Es handelt sich aber um keine Hexerei, und wenn man möchte, kann man es auch in annehmbarer Zeit lernen. Der große Vorteil dieses Bootstyps ist unter anderem die Möglichkeit, die Sitzposition auch während der Fahrt leicht zu verändern. Man kann sitzen mit ausgestreckten Beinen, angewinkelten Beinen, auf beiden Knien auf dem Boden auf einem Polster knien und dabei das Hinterteil auf einem leicht schrägen Sitz abstützen oder mit nur einem Knie knien und einem ausgestrecktem Bein sitzen. Viele Möglichkeiten, die garantieren, dass man nicht so schnell ermüdet oder einem die "Gräten" einschlafen. Sogar aufstehen, um eine bessere Übersicht zu haben, ist für den Profi möglich. Die Boote bieten darüber hinaus sehr viel und leicht zugänglichen Stauraum. Auch das Anlegen bzw. Einsteigen geht bei einem Kanadier leichter.
Sowohl Kajak als auch Kanadier können mit einer Persenning ausgestattet werden, die vor Regen und bei leichtem Wildwasser vor überkommendem Wasser schützt. Die bekanntesten Marken sind der Ally Faltkanadier der norwegischen Firma Bergans und der Kanadier des amerikanischen Herstellers Pakboat. Außerdem baut auch Klepper inzwischen einen Faltkanadier, der aber preislich so etwas wie der Phaeton bei VW ist.
Ally und Pakboat besitzen eine Haut aus glasfaserverstärktem PVC mit einem Gerippe aus Aluminium. Die Haut ist unglaublich robust und im Falle eines Falles sehr leicht zu flicken. Pakboat verstärkt zusätzlich noch mit einem umlaufenden Luftschlauch, der das Boot unsinkbar macht. Beim Ally erledigt dies eine dicke Bodenmatte aus geschlossen zelligem Schaum. Der leichteste Ally, der Tramp 15 DR, wiegt bei einer Länge von 4,60 m und einer Breite von 90 cm gerade mal 17 kg. Das kann man auch alleine durch die Botanik tragen!
Einen Bericht über dieses Boot findest du bei den Tourbeschreibungen 1997 "Die Rogentour". Diese Boote sind, da es nur Kunststoffhaut gibt und nicht mit zunehmendem Alter mürber werdenden Stoff, leichter gebraucht zu kaufen. Die Haut altert nicht und der Grad der Abnutzung wird durch die sichtbaren Flicken dokumentiert. Auch diese Boote sind deutlich teurer als vergleichbare Festboote. Der Aufbau dauert mit ein wenig Übung unter 30 Minuten. Auch diese Bootshäute sollten über längere Zeiten möglichst nicht in gefaltetem Zustand gelagert werden.

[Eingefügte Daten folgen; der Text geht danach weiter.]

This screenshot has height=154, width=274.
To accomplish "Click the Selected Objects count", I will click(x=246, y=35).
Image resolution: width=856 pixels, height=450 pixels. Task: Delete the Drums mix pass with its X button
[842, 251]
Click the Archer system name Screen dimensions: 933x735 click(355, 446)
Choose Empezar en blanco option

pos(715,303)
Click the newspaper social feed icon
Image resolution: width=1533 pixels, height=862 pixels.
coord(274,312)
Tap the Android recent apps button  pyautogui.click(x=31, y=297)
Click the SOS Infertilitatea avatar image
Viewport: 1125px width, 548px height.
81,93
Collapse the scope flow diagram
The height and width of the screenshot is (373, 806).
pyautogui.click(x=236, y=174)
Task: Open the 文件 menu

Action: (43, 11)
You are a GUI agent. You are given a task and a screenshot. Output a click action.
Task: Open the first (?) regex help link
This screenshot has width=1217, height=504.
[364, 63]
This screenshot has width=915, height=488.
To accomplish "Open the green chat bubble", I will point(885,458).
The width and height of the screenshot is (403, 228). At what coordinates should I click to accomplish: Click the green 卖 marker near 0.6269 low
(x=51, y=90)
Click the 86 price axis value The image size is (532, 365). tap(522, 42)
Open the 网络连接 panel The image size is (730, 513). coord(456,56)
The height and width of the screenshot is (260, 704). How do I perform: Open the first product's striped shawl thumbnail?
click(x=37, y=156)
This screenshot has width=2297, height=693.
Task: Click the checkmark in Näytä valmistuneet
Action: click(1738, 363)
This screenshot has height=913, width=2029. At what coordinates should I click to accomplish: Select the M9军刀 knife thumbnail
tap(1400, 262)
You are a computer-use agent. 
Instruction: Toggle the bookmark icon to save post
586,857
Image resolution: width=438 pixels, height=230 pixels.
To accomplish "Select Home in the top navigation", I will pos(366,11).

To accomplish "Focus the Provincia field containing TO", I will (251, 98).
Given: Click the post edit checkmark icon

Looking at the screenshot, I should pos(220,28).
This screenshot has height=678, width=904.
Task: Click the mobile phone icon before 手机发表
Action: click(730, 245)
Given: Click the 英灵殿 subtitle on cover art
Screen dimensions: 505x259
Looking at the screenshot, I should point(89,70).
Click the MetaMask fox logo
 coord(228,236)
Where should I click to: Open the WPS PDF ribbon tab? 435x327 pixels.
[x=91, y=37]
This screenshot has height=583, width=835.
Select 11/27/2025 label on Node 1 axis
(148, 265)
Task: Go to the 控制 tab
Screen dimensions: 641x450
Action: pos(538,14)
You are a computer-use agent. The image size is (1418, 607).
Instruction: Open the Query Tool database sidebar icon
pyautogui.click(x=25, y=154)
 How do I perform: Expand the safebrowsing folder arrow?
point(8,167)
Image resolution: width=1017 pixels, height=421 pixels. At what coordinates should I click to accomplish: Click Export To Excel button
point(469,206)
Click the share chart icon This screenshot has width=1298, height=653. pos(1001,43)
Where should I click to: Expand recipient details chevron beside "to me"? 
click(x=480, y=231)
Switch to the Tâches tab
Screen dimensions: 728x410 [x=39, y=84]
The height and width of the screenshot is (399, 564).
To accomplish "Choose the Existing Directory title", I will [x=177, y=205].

Also wie am Anfang schon gesagt: Erst einmal z.B. bei einem Testwochenende eines Kanuhändlers ausprobieren, welcher Bootstyp einem liegt. Ein Fehlkauf ist ziemlich teuer! Nicht auf Händler hören, die erzählen, dass ein Kajak das Nonplusultra und sooo bequem wäre. Das gilt auch für den Kanadier. Ich persönlich habe nach einer Stunde im Kajak höllische Kreuzschmerzen durch die einseitige Haltung und Bewegung. Im Kanadier kann ich dagegen 6 Stunden paddeln ohne Probleme. Da ist halt jeder anders gestrickt - also ausprobieren!
Und eins noch zum Schluss: Sollte man auf die Luftboote stoßen oder ein Händler will so etwas verkaufen ...vergiss es. Metzeler Indio oder XR-Trecking oder Grappner Outside, diese Boote sind einzig im bewegten Wasser zuhause. Auf einem ruhigen Fluss oder See sind die die reinste Hölle: sehr träge und windempfindlich und auch nur mit wenig Stauraum im Gegensatz zu einem Falt- oder Festkanadier. Und leicht sind diese Boote auch ganz und gar nicht! Eben auch nur gut verstaubar. Im Wildwasser aber sind diese Boote in ihrem Element!